Black locusts are native to the Appalachian region and parts of the Ozarks, but have been widely planted across the U.S. and in parts of Canada. They have even been exported to other parts of the world where they are often planted as ornamental trees. Black locusts grow very quickly but are considered relatively short-lived because they rarely reach 100 years old. The wood is very strong and was commonly used as fence posts which is one reason why it was planted so frequently in historic times.
The flowers form in clusters of medium-sized white flowers that are shaped like the flower of a pea. There is a good reason for that – it is in the same family as the pea. Like peas and beans, black locusts are nitrogen fixers and have bacteria associated with their roots that improve the nitrogen levels in the surrounding soil.

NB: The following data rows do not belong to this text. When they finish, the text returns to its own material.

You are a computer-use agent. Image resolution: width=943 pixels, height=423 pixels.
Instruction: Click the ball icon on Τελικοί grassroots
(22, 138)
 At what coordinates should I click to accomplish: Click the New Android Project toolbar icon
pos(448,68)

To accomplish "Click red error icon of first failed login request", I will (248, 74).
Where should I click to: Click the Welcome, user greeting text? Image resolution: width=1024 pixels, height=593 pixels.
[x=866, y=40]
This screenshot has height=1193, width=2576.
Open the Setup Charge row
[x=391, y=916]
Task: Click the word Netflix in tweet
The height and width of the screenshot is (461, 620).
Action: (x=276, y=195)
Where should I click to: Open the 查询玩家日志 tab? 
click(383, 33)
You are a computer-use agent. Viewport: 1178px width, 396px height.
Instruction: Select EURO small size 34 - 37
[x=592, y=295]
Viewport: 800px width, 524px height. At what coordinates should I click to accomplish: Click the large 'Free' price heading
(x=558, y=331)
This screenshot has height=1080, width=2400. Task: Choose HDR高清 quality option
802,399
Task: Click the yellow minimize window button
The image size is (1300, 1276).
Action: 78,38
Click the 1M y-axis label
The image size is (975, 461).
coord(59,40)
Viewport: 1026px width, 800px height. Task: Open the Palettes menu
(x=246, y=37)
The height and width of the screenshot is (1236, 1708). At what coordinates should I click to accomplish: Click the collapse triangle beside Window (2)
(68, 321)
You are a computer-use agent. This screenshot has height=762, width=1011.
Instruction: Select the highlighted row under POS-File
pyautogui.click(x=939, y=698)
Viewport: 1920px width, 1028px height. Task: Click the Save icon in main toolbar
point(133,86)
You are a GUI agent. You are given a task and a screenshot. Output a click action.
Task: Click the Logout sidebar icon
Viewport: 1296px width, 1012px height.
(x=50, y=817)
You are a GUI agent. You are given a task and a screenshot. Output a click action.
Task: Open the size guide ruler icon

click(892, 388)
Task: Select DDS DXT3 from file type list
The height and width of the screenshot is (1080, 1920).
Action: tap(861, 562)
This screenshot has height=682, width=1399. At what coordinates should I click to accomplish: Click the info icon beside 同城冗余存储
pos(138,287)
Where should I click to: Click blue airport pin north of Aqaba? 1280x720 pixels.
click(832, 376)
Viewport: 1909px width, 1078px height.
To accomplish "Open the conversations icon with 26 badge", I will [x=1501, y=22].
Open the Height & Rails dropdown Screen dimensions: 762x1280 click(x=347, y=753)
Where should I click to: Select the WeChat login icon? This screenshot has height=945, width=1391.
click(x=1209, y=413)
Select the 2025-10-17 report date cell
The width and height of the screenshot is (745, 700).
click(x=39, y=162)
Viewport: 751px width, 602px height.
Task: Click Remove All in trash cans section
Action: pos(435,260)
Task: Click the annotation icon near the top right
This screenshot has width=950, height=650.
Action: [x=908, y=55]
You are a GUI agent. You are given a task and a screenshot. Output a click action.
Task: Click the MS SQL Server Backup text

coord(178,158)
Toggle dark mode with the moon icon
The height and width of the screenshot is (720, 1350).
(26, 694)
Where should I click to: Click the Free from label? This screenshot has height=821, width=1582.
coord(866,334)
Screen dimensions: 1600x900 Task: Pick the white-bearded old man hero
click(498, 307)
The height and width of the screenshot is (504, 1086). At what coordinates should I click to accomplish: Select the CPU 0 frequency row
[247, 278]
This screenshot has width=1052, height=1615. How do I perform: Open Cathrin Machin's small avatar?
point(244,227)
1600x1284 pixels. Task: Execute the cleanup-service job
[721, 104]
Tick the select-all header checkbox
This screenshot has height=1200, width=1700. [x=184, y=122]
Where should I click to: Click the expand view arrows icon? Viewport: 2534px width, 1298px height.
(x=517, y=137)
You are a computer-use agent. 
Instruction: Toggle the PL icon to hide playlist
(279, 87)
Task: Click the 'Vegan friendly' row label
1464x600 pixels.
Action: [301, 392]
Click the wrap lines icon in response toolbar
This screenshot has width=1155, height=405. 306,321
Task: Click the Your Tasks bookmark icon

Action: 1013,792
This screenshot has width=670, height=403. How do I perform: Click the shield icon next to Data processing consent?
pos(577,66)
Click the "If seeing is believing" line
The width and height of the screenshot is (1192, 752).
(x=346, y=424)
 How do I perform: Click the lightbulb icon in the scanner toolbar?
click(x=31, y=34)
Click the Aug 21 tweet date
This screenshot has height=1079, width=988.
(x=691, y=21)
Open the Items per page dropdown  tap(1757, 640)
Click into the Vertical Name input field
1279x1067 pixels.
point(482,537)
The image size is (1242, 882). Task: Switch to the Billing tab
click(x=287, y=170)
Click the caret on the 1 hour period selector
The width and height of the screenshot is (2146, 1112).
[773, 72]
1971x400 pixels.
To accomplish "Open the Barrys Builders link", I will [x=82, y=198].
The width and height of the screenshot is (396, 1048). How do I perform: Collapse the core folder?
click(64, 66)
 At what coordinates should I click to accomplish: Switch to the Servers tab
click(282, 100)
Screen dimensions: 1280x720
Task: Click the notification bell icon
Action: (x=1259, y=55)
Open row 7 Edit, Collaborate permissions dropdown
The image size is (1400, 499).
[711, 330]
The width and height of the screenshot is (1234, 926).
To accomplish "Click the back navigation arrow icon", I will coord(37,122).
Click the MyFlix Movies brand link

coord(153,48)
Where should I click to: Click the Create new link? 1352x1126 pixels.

The white flowers of the black locust have a sweet smell and produce abundant amounts of nectar and pollen. In Kentucky, they primarily bloom in late April and early May. The exact timing of the bloom depends partially on where you are located in the state and what the weather has been like. Warmer weather tends to cause the bloom to start earlier, where as, a cooler spring may delay the bloom slightly.
Black locust flowers are a favorite spring flower for pollinators, especially honey bees and many species of native bees. The black locust trees on our farm are literally buzzing with activity. Beekeepers are especially fond of black locust trees because black locusts are often one of the primary sources of honey that can be harvested in the spring.
It’s important to note that the black locust (Robinia pseudoacacia) is not the same tree as the honey locust (Gleditisia triacanthos). Despite its name, the honey locust doesn’t result in as much honey production as the black locust. I’ll write another blog post later about the honey locust, but for now just remember that it is a completely different tree from the black locust.
In addition to honey bees and native bees, hummingbirds and many species of butterflies and moths also visit black locust flowers. Black locust trees are also important host plants for many caterpillar species including that of the silver-spotted skipper and the clouded sulphur. The caterpillars don’t pollinate the flowers, but instead eat the leaves before undergoing metamorphosis into a butterfly or moth.
Black locusts are also valuable to many other wildlife species. Many species of songbirds make their homes in the branches or eat the caterpillars and other insects that feed upon the leaves. White-tailed deer, rabbits, squirrels, and some of our larger birds like quail and turkey have all been known to eat black locust foliage or seed pods. However, care should be taken with livestock around black locust because many sources report that it can be toxic to livestock.
While they may not be as well-known as some other types of trees such as oaks and maples, black locusts are a valuable part of our forest ecosystems. They provide food and homes for pollinators and other wildlife species throughout the year. This year, we are having a strong locust bloom which makes it easy to spot this beautiful tree and to observe the many pollinators that use its flowers.